3. Symptoms of Vitamin B12 Deficiency Anemia
Lack of vitamin B12 in the body leads to the development of pathological changes in various organs of the digestive, hematopoietic and nervous systems. The typical symptoms of megaloblastic anemia due to vitamin B12 deficiency include: pale skinyellowish-yellow with spots of discoloration, yellowing of the sclera, premature graying, inflammatory changes in the mucosa of the tongue, stomach, esophagus and intestines, smoothing the tongue, mouth corners, burning tongue, diarrhea, abdominal distension, anorexia. In the advanced stage of anemia, symptoms such as palpitations, dizziness, shortness of breath, and tinnitus may occur.

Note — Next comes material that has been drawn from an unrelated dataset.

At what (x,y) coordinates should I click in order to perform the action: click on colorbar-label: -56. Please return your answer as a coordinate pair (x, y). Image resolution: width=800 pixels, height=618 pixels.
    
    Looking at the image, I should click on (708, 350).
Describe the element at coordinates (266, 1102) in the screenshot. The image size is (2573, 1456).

Neurological disorders resulting from vitamin B12 deficiency consist primarily of numbness of the limbs, burning and weakening of the leg muscles, memory and concentration disorders, irritability and emotional lability. Sometimes the first symptoms of vitamin B12 deficiency result from demyelination of the nerves of the spinal cord and the cerebral cortex. These include: peripheral neuropathy, cord degeneration of the spinal cord, demyelination of the gray matter of the brain.
4. Diagnosis of Vitamin B12 Deficiency Anemia
A complete blood count is required to diagnose megaloblastic anemia due to vitamin B12 deficiency. Peripheral blood counts show an increased volume of erythrocytes, a decrease in the level of reticulocytes (young, normal forms of red blood cells), and a reduced number of white and platelet cells. Sometimes the platelets become bulky.

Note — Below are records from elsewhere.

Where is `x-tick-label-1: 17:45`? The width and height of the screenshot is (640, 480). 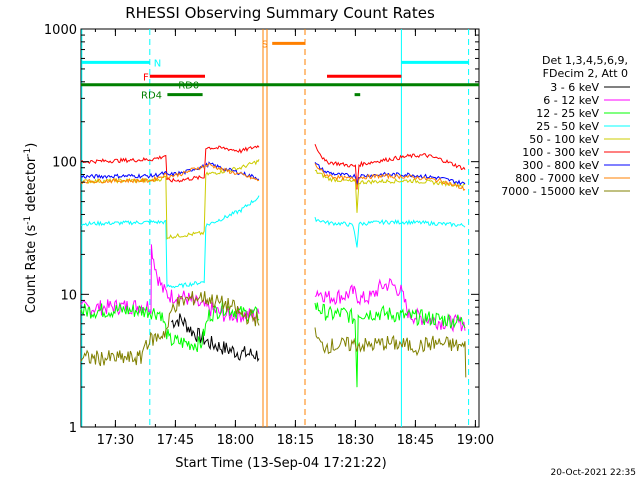
x-tick-label-1: 17:45 is located at coordinates (176, 440).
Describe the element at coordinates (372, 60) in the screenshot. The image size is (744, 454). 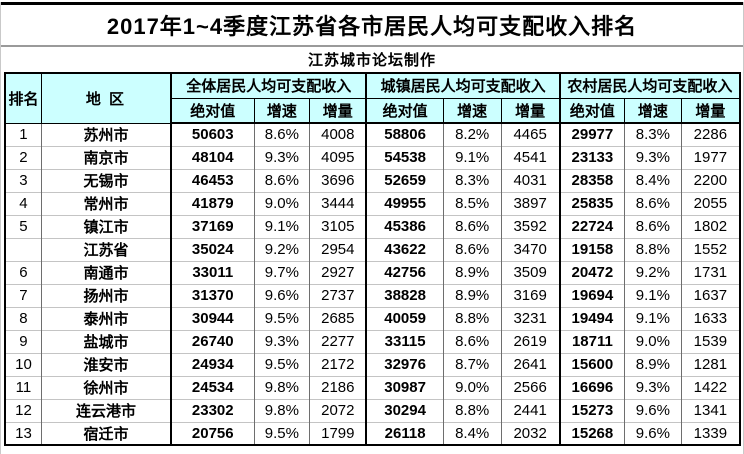
I see `credit-label: 江苏城市论坛制作` at that location.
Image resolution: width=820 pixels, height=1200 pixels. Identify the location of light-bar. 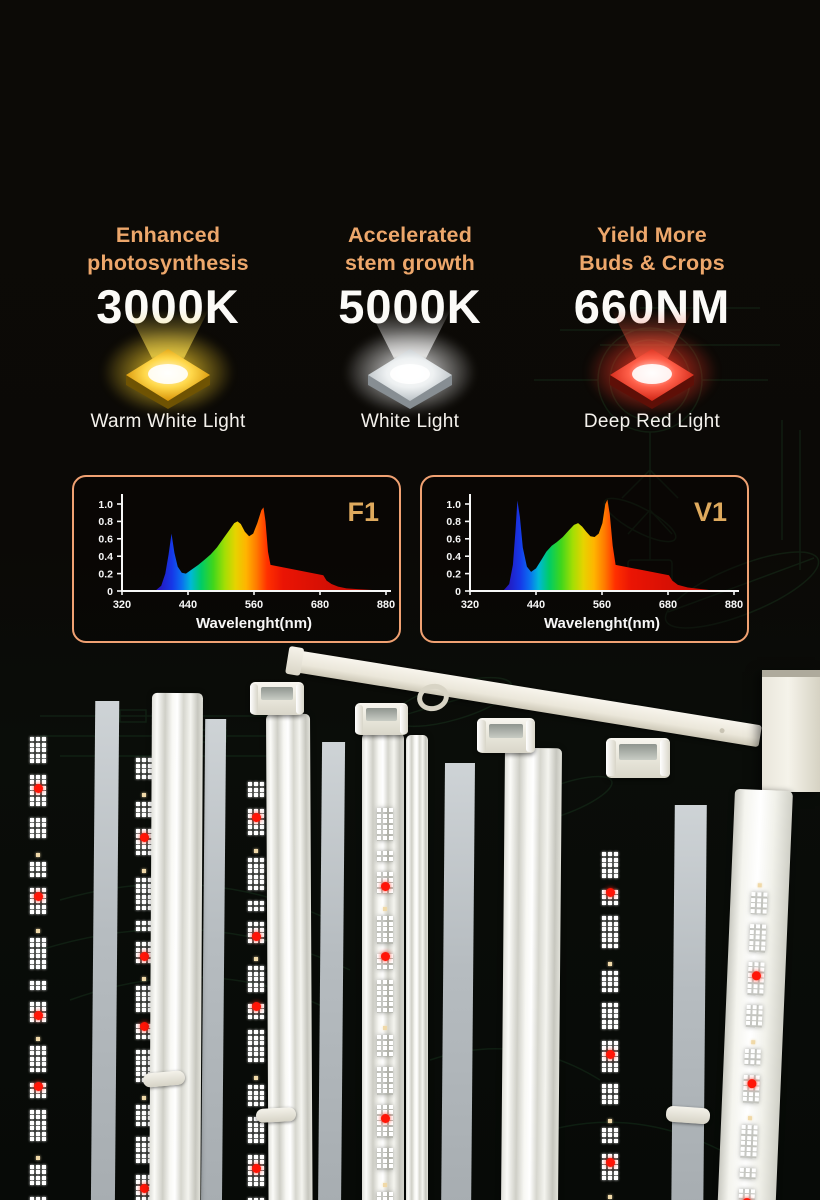
(417, 968).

Vitamin B12 levels are lowered, iron levels are slightly elevated, and blood levels of homocysteine are also increased. In the case of Addison-Biermer anemia, other tests are also performed - determination of antibodies against the intrinsic factor and gastric parietal cells.
It is also recommended to perform a gastroscopy, which shows atrophic inflammation, supported by a histological examination of sections from the gastric mucosa.
In the diagnosis of the cause of vitamin B12 deficiency, the extended Schilling test for vitamin B12 absorption is helpful. It can differentiate between intrinsic factor (IF) deficiency as the cause of the decreased absorption, or the ileal malabsorption of the vitamin.
5. Treatment of Vitamin B12 Deficiency Anemia
In the treatment of anemia due to vitamin B12 deficiency, if possible, causal treatment (eating foods rich in vitamin B12) should be used. If the causal treatment does not bring positive results, vitamin B12 is administered by intramuscular injections at a dose of 1000 µg once a day for 10-14 days, then after the disappearance of laboratory indicators of anemia 100-200 µg once a week until the end of life (when the cause of the deficiency vitamins are indelible, treatment must be carried out for life).
The improvement of blood countoccurs after several days of treatment - the number of reticulocytes and hemoglobin in the peripheral blood increases, and the hematocrit improves. The normalization of peripheral blood parameters occurs after about 2 months of treatment.
In the case of stomach removal or in conditions after resection of the small intestine, vitamin B12 is administered prophylactically 100 µg intramuscularly once a month.